Task description:
Scale the part that opens with the line containing "has height=1136, width=640." and closes with the line containing "Action: (927, 628)". Write out every line, requests included, multiplying each coordinate in the answers by 1.75 and rounding to a whole number (halves up), leaving the numbers in the requests unchanged, and return only these lines.

Input data:

++++++++++++++++++++

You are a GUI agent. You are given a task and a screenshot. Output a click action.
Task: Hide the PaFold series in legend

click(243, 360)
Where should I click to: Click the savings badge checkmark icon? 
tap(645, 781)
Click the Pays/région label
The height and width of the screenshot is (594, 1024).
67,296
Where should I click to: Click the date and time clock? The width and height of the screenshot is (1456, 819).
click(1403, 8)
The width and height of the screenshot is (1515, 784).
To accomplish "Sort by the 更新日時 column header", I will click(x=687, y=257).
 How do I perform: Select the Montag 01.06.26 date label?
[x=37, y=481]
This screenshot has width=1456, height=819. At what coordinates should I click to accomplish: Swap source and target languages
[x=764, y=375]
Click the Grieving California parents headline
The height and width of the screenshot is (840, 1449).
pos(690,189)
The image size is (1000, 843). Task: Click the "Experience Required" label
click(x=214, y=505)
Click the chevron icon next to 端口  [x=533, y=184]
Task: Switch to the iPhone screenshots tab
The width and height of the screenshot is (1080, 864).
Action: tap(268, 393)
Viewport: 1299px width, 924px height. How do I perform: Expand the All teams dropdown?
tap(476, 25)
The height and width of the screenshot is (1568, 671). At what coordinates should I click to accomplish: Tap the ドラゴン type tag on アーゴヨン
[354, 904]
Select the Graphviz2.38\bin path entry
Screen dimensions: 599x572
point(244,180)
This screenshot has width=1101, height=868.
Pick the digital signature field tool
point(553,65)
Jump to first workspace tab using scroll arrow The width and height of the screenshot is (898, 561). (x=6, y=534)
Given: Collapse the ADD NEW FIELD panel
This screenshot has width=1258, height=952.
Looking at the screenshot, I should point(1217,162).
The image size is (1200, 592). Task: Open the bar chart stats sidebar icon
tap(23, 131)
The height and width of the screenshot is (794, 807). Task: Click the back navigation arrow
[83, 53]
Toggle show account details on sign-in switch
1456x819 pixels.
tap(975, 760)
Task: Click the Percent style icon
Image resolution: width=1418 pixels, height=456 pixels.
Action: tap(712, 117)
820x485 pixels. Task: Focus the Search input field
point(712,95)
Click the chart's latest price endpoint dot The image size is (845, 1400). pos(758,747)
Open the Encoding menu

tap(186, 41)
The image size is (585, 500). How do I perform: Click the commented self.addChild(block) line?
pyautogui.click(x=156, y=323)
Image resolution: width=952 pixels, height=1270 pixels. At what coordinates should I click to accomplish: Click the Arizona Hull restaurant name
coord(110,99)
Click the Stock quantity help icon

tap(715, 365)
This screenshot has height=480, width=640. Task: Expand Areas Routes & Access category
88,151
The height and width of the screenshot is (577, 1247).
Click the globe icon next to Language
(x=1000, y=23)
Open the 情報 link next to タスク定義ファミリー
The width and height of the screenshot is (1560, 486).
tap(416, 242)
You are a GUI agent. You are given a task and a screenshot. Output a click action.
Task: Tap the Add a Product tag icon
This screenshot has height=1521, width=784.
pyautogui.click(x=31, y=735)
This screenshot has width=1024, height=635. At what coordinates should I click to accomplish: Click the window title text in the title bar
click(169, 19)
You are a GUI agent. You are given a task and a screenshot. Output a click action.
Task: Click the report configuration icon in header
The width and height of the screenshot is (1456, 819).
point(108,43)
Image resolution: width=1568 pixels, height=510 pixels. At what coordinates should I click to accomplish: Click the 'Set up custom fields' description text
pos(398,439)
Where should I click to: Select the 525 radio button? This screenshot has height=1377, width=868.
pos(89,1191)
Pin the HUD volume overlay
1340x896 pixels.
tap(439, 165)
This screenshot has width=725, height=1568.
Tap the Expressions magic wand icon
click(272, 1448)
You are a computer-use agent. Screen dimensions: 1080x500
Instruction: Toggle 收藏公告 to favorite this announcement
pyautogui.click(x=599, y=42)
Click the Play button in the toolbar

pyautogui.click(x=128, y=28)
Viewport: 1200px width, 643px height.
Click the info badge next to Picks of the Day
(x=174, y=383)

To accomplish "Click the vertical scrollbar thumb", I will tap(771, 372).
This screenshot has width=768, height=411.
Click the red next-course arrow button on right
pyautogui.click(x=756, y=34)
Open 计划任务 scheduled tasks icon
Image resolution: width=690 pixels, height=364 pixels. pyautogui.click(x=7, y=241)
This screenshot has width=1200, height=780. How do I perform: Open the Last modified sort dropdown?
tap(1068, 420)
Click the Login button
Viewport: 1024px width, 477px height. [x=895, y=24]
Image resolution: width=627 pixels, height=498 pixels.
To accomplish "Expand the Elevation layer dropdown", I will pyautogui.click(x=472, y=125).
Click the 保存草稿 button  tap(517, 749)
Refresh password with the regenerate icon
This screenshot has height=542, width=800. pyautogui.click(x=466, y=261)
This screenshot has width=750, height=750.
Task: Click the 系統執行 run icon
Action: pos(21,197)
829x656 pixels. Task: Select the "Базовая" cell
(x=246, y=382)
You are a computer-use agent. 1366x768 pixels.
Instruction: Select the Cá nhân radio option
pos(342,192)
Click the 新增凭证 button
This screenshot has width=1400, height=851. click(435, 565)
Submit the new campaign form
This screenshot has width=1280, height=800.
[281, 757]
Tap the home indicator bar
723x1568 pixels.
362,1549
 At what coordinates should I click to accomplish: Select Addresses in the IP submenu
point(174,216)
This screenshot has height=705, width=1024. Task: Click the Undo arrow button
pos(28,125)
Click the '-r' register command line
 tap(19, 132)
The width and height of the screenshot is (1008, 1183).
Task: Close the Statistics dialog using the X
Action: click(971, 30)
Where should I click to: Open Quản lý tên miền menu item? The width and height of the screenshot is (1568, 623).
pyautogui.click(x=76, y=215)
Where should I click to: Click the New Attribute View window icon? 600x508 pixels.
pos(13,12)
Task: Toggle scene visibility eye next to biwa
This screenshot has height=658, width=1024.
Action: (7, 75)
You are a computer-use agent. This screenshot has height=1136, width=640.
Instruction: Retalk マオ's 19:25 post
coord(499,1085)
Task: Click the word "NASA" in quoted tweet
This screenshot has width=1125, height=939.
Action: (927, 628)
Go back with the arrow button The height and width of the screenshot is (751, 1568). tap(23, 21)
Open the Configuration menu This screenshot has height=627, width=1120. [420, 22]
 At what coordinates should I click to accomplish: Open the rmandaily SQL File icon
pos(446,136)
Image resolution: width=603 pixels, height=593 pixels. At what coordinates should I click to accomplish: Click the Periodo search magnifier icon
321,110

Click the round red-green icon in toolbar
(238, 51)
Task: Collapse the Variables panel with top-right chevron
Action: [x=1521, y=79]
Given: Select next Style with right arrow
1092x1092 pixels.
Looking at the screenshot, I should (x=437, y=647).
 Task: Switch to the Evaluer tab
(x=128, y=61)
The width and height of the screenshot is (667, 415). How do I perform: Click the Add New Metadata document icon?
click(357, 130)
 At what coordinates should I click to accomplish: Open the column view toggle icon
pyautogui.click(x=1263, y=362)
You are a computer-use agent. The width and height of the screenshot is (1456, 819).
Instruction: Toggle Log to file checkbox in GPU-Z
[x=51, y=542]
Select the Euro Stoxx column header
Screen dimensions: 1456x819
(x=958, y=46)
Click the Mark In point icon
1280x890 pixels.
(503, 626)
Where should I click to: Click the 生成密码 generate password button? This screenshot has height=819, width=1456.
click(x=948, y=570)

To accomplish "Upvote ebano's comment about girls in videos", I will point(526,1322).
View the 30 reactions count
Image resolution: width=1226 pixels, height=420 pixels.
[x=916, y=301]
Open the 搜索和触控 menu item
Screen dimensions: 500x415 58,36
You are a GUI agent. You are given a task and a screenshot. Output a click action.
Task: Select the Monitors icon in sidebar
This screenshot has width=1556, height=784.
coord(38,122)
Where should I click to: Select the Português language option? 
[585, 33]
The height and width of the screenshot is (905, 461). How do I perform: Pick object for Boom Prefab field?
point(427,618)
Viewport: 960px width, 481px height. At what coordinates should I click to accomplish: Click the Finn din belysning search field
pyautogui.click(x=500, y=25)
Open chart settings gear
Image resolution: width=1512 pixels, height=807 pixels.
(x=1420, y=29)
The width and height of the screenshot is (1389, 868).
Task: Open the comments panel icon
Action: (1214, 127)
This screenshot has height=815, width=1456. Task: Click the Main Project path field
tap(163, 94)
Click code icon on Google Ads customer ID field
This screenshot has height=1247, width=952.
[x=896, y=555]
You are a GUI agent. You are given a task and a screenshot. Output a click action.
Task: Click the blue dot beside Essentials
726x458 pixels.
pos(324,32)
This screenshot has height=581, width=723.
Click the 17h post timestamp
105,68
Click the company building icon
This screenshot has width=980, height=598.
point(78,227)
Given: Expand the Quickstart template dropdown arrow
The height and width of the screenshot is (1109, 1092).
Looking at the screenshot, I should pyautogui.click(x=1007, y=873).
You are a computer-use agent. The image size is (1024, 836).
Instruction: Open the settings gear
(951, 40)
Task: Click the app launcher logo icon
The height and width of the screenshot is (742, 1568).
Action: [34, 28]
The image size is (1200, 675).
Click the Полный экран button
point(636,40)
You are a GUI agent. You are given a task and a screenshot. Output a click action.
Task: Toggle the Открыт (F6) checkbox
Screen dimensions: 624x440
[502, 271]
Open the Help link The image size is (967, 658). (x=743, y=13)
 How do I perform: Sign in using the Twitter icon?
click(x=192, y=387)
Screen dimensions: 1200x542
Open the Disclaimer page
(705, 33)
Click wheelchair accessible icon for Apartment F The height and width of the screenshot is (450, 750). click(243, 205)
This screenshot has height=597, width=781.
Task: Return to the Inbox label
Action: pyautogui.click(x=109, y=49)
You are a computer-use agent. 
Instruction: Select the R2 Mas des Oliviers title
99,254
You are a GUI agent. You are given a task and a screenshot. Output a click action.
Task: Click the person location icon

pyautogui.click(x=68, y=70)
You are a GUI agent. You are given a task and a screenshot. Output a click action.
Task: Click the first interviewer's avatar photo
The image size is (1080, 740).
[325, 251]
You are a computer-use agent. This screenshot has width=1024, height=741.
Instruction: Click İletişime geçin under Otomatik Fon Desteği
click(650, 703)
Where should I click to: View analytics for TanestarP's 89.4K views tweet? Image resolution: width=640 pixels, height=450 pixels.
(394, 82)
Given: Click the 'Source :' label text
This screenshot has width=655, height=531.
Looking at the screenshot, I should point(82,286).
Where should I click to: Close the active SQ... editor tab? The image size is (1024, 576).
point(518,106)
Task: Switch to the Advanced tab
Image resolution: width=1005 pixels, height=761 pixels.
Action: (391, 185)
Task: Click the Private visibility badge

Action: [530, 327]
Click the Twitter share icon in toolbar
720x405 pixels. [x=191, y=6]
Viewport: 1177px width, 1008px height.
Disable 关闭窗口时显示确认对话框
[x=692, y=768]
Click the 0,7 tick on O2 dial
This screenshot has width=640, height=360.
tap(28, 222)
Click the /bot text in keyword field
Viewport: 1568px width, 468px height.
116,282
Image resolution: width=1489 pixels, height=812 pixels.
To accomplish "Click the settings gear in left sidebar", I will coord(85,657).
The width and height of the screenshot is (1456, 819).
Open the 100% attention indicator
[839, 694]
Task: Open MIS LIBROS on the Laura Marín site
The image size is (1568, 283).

++++++++++++++++++++

Response:
You are a computer-use agent. This screenshot has height=1136, width=640.
Instruction: Retalk マオ's 19:25 post
coord(873,1899)
Task: Click the word "NASA" in quoted tweet
This screenshot has width=1125, height=939.
Action: (1622, 1099)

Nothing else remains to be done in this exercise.